1. **Find a common hangout spot for all the bottom numbers (denominators)!**
Our fractions have denominators 3, 4, 2, and 6. The smallest number that all these can divide into is 12. This is called the Least Common Multiple (LCM).

2. **Multiply *everything* by that common number (12) to make the fractions disappear!**
Imagine we have: $$\frac{2}{3}(x+7)-\frac{x}{4}>\frac{1}{2}(3-x)+\frac{x}{6}$$
Multiply every single part by 12:
$$12 \cdot \frac{2}{3}(x+7) - 12 \cdot \frac{x}{4} > 12 \cdot \frac{1}{2}(3-x) + 12 \cdot \frac{x}{6}$$
This simplifies to:
$$8(x+7) - 3x > 6(3-x) + 2x$$
See? No more fractions!

3. **Spread things out and clean up each side.**
On the left side: $8(x+7)$ means $8 \cdot x$ plus $8 \cdot 7$, which is $8x + 56$.
So the left side becomes: $8x + 56 - 3x$.
Combine the $x$'s: $5x + 56$.

On the right side: $6(3-x)$ means $6 \cdot 3$ minus $6 \cdot x$, which is $18 - 6x$.
So the right side becomes: $18 - 6x + 2x$.
Combine the $x$'s: $18 - 4x$.

Now our inequality looks much simpler:
$$5x + 56 > 18 - 4x$$

4. **Get all the 'x' friends on one side and all the regular numbers on the other side.**
Let's move the $-4x$ from the right to the left by adding $4x$ to both sides.
$$5x + 4x + 56 > 18$$
$$9x + 56 > 18$$

Now, let's move the $56$ from the left to the right by subtracting $56$ from both sides.
$$9x > 18 - 56$$
$$9x > -38$$

5. **Figure out what one 'x' is.**
We have $9x$, and we want just $x$. So, we divide both sides by 9.
$$x > \frac{-38}{9}$$
And that's our answer for $x$!

6. **Draw it out!**
To graph $x > -\frac{38}{9}$:
* Think about where $-\frac{38}{9}$ is.
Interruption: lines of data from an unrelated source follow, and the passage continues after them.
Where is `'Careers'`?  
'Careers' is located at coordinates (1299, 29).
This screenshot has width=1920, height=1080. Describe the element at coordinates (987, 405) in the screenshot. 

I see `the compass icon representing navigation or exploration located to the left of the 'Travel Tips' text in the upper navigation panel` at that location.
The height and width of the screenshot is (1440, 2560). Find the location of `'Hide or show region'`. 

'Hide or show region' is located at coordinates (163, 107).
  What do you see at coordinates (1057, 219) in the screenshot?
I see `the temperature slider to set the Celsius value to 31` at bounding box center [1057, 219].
It's about $-4.22$. So it's a little bit past $-4$ on the number line, going towards $-5$.
* Since it's "greater than" (>) and not "greater than or equal to" ($\ge$), we use an **open circle** at $-\frac{38}{9}$ to show that this exact point is *not* included in the solution.
* "Greater than" means all the numbers to the right, so we draw an arrow pointing from the open circle to the right side of the number line.